Janet Maslin, of The New York Times, said that Mr. Torreton powerfully embodies the film's central questions of what a fighter becomes without combat and where the values inherent in savage battle may lead. Ken Fox, of TV Guide, said beautiful as it is brutal and that it is one of the best war films of recent years. Alex Albanese, of Box Office, said that the film is finely wrought—as hard, precise and heartbreaking as its title character.

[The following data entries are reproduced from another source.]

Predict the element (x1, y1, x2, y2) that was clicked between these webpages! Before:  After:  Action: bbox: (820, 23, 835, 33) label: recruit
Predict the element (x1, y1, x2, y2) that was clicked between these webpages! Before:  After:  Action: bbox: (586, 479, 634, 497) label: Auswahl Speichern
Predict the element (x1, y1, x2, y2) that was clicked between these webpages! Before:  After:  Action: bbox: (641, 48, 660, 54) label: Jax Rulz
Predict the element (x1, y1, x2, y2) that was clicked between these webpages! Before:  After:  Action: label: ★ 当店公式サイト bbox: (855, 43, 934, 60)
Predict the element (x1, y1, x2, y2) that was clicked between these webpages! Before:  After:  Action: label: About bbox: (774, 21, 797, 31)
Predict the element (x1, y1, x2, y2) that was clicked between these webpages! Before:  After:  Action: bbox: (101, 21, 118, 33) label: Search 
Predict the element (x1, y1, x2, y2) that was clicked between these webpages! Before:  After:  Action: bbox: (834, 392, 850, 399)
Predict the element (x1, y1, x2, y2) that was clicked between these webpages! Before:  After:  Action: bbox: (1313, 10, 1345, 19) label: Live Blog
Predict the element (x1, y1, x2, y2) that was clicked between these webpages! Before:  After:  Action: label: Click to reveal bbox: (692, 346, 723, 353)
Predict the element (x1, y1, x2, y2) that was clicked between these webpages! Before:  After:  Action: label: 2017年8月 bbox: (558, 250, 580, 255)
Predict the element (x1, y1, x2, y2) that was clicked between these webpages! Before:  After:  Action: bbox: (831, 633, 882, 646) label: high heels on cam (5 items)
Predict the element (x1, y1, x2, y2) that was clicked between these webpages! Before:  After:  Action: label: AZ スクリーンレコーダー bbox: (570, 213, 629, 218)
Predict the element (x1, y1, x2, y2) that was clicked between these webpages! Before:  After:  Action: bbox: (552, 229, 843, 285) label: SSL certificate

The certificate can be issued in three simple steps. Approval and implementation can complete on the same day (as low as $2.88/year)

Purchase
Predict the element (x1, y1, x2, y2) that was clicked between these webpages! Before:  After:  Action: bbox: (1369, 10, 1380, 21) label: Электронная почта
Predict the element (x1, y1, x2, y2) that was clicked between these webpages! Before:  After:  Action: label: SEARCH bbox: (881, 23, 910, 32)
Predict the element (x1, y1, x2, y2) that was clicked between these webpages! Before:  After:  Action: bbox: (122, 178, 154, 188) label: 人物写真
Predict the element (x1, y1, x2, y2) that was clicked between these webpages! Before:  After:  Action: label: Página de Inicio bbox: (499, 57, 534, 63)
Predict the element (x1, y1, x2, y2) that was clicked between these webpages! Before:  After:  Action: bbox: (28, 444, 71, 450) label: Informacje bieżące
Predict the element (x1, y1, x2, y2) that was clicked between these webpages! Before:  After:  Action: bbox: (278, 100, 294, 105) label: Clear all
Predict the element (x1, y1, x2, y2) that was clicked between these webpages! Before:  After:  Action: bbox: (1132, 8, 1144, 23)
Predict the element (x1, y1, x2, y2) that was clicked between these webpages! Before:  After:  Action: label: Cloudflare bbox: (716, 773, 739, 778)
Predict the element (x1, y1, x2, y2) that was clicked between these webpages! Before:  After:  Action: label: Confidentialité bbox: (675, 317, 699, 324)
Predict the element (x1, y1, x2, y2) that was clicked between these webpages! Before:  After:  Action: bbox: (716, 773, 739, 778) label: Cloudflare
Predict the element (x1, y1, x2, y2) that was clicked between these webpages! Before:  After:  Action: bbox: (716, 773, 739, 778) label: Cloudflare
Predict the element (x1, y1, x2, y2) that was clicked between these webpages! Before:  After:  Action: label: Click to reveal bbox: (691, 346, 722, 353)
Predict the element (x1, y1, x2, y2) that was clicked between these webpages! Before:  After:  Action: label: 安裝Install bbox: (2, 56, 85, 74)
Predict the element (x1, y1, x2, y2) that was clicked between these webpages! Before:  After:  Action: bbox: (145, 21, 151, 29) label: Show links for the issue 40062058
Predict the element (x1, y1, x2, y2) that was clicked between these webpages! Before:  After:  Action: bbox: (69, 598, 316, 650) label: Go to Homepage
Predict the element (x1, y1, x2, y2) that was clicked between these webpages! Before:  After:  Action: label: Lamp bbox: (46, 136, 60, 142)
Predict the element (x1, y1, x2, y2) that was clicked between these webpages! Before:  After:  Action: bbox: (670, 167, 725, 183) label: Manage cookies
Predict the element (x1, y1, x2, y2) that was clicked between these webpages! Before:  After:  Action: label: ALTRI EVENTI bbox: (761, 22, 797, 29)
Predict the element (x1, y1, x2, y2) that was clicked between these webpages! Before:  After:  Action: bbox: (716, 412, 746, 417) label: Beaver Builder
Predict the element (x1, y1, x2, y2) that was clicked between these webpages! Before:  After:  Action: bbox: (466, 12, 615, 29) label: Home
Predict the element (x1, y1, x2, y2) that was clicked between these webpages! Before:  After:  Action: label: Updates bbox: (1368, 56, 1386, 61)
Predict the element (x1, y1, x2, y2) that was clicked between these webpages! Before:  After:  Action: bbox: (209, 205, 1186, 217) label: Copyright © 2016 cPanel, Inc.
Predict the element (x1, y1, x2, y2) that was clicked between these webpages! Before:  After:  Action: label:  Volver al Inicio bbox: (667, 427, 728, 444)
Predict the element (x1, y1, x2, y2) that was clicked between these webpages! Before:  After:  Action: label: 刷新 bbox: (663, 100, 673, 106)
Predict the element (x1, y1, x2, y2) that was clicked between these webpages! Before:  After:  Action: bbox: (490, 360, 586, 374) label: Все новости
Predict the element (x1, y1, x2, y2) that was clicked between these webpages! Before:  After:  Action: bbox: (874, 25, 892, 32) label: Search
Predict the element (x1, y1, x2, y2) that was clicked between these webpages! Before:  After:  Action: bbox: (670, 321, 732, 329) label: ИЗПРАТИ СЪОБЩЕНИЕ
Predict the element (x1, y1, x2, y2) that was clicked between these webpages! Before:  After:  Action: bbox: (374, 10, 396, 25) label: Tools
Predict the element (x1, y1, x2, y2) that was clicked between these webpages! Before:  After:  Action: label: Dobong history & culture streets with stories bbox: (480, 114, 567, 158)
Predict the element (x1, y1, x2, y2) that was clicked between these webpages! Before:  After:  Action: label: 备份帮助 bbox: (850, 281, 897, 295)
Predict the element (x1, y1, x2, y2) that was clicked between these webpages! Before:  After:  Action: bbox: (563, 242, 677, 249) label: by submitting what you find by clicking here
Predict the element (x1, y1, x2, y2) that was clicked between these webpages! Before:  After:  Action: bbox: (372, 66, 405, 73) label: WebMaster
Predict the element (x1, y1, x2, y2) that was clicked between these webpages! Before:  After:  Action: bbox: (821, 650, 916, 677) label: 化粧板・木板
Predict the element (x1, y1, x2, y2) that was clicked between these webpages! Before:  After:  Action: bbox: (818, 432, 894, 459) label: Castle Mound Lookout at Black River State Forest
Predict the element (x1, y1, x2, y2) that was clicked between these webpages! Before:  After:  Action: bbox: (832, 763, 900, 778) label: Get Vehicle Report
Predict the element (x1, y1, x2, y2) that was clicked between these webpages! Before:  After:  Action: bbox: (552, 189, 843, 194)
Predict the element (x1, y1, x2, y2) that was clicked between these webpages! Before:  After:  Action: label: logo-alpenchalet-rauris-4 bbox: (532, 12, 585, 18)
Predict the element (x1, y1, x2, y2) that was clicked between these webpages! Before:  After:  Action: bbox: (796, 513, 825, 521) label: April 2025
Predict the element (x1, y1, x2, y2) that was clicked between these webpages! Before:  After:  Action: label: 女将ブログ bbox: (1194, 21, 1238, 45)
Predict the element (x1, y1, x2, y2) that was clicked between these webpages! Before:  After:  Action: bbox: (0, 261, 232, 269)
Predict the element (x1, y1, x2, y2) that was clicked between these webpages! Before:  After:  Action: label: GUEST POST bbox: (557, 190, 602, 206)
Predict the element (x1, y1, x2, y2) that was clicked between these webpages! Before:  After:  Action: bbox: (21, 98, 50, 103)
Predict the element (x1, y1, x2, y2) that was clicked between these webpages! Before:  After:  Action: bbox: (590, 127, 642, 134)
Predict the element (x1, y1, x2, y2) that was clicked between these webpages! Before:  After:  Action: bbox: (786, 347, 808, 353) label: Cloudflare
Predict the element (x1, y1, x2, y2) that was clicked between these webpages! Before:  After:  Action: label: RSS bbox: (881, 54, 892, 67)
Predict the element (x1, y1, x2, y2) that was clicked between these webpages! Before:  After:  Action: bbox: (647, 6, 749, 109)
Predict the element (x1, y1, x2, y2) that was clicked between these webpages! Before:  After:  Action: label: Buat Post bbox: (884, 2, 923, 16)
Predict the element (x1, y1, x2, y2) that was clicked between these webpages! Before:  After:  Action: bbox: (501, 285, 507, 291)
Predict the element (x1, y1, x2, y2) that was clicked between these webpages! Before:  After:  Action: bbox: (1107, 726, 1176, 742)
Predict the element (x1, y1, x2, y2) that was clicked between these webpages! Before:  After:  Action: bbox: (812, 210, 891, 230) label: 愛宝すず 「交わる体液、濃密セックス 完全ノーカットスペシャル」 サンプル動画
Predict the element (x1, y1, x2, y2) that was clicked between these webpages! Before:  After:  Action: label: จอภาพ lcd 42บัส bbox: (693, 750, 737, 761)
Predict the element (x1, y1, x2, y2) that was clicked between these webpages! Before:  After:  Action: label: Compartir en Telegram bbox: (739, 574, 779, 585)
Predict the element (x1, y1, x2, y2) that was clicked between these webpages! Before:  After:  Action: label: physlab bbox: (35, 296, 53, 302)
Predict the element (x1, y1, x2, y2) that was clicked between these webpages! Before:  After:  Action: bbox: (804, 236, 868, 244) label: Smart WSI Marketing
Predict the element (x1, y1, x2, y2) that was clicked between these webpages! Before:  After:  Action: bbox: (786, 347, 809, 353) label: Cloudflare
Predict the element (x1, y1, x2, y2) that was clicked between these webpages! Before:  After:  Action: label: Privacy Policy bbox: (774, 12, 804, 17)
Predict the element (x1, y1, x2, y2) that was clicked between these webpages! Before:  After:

==Awards and nominations==
Bertrand Tavernier won the César Award for Best Director and Phillippe Torreton won the César Award for Best Actor. The film was also nominated for six other César Awards including Best Film, Best Original Screenplay or Adaptation and Most Promising Actor. The film was nominated for Film Presented at the Telluride Film Festival.

==DVD release==
The DVD is in French with English subtitles, widescreen, and has a 2.0-channel PCM audio mix. The only special feature on the DVD is Un Film Sur Bertrand Tavernier, a fifty-four-minute documentary about the making of the film. The release date of the DVD was December 19, 2000.